*DATA FOR PROCESSING*.
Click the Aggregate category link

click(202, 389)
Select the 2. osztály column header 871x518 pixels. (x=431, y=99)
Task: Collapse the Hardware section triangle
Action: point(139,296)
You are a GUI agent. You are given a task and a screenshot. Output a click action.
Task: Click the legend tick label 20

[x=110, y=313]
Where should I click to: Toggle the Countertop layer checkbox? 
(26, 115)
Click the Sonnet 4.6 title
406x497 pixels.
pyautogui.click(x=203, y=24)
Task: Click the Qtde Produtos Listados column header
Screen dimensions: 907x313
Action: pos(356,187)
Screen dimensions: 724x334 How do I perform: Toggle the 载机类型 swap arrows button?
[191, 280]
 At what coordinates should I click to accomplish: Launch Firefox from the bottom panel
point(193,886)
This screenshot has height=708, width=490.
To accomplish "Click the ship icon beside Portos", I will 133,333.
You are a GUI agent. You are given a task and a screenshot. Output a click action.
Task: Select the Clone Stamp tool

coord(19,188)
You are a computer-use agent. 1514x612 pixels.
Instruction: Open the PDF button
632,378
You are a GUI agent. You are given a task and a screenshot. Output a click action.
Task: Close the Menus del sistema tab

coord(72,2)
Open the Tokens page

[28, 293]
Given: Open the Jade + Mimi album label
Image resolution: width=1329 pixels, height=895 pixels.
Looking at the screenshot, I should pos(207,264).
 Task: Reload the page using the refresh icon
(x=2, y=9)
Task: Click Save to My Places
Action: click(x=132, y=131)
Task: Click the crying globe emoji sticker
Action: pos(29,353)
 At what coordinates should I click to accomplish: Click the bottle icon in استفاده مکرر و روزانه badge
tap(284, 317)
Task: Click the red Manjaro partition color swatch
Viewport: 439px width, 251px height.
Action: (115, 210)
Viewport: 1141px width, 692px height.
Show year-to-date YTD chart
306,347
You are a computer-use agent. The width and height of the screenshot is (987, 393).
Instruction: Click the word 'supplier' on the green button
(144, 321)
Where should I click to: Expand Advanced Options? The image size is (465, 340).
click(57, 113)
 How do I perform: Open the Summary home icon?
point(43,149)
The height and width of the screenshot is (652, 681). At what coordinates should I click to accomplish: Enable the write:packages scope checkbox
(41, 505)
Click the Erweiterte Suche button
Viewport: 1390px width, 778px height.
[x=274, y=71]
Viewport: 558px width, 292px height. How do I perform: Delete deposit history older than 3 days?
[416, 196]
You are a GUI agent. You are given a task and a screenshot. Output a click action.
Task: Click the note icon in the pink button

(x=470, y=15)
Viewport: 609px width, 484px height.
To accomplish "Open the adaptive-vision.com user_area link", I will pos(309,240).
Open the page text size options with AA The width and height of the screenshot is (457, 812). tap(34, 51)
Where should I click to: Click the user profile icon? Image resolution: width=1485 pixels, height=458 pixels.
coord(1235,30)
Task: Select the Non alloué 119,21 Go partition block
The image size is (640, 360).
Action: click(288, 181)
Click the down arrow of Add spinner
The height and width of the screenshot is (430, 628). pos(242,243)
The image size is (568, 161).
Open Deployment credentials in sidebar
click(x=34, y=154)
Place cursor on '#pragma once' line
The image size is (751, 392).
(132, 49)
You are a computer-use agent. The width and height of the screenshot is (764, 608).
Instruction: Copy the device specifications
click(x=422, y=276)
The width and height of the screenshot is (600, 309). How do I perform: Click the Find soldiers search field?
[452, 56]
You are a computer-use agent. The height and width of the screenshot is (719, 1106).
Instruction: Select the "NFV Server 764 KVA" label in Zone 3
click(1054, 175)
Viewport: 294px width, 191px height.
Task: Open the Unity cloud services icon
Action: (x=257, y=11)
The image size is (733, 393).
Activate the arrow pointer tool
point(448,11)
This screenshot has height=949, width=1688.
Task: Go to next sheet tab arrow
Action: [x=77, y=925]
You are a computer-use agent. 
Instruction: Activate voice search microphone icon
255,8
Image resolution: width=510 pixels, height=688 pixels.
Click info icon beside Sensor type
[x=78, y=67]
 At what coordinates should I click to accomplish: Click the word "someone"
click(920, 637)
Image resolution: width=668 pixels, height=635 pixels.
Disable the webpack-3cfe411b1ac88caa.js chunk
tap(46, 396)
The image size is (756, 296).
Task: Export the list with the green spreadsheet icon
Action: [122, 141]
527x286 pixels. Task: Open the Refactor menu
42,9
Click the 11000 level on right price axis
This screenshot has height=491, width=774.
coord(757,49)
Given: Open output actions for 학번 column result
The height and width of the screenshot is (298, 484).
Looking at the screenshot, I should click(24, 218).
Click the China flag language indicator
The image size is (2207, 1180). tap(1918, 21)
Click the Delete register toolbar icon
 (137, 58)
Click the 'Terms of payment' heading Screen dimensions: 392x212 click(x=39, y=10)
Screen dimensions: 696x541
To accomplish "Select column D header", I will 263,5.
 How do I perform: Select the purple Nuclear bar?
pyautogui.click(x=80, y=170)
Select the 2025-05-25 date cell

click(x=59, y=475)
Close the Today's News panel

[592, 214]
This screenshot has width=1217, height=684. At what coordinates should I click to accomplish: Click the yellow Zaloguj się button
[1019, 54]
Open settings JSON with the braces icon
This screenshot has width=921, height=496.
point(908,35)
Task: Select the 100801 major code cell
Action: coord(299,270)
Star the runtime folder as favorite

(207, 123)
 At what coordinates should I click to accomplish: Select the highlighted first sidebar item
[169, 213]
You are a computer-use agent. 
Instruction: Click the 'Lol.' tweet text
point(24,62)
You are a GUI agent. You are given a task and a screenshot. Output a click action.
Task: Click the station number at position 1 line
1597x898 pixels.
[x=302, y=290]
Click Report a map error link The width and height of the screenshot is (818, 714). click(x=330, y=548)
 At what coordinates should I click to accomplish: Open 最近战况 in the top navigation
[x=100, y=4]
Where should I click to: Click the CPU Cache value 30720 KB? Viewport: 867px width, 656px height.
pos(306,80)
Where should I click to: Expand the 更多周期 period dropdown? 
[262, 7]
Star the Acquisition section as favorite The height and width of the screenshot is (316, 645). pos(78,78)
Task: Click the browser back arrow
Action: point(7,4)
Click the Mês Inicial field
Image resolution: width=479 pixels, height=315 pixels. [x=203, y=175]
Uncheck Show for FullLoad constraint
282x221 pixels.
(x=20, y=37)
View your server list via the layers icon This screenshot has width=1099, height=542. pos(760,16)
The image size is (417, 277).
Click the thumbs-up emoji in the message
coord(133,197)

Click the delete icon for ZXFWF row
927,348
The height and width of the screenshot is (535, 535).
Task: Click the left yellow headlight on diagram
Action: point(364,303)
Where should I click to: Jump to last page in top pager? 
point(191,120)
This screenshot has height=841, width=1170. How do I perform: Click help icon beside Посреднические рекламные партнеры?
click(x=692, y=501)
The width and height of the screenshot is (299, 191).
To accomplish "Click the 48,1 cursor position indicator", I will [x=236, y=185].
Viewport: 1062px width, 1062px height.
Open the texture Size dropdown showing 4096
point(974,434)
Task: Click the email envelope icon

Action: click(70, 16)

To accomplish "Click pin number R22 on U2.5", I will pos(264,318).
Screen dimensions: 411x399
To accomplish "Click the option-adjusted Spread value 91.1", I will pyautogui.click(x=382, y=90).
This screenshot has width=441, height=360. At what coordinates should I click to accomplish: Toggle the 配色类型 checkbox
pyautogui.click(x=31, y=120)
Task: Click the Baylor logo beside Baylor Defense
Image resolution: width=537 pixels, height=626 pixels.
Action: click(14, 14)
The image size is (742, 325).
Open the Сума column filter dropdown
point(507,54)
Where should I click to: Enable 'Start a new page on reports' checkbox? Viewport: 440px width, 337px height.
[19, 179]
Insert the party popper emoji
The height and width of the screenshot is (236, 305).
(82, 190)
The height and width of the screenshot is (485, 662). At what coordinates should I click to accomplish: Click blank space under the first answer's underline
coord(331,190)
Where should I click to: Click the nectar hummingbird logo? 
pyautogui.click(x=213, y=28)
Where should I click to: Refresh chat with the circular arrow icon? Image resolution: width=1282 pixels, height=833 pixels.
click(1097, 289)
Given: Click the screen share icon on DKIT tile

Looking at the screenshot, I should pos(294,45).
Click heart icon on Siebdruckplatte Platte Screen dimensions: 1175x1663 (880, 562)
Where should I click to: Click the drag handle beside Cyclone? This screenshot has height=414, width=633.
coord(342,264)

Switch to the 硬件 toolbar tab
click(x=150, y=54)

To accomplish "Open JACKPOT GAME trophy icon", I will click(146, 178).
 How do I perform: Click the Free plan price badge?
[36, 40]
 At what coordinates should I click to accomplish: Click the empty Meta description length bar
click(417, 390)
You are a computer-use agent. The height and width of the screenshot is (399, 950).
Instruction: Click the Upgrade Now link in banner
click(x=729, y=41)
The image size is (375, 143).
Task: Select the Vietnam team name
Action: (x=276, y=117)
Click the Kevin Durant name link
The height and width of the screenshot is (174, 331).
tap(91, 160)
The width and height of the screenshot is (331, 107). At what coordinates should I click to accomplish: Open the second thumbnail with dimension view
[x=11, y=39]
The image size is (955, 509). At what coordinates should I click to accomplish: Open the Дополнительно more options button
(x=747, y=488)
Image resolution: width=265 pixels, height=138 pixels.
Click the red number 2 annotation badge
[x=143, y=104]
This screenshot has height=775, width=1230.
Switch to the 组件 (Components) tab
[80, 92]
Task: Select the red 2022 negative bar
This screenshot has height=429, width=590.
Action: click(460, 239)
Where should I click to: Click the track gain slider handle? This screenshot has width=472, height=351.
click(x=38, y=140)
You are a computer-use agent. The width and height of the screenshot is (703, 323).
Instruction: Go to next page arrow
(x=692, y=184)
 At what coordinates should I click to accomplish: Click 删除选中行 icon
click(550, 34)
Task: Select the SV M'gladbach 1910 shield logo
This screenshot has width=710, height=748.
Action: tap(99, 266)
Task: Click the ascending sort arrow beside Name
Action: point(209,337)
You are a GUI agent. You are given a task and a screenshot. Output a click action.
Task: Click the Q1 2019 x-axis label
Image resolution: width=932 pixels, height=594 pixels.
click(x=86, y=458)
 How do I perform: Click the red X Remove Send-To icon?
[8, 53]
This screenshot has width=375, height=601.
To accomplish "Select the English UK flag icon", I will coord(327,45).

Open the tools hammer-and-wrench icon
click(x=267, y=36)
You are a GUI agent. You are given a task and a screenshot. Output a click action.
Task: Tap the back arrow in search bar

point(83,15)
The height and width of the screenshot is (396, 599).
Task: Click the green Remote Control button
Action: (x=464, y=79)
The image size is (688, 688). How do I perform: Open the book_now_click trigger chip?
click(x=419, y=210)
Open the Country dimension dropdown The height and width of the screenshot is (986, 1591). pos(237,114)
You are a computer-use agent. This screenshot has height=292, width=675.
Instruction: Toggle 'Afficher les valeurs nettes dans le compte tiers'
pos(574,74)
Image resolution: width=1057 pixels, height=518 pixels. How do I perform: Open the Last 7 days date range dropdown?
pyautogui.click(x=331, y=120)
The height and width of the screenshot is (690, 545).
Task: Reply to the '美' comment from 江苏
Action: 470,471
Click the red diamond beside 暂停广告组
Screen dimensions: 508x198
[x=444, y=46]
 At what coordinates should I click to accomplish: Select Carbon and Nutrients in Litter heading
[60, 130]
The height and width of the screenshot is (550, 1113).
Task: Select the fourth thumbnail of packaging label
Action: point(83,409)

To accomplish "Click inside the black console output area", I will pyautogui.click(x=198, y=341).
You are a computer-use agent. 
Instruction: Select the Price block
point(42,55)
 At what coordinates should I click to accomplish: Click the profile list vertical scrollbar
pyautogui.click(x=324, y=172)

*TASK ITEM*.
Write out every line of the preceding listing that contains "position".

*YOUR RESPONSE*.
Task: Click the station number at position 1 line
To accomplish "Click the 48,1 cursor position indicator", I will [x=236, y=185].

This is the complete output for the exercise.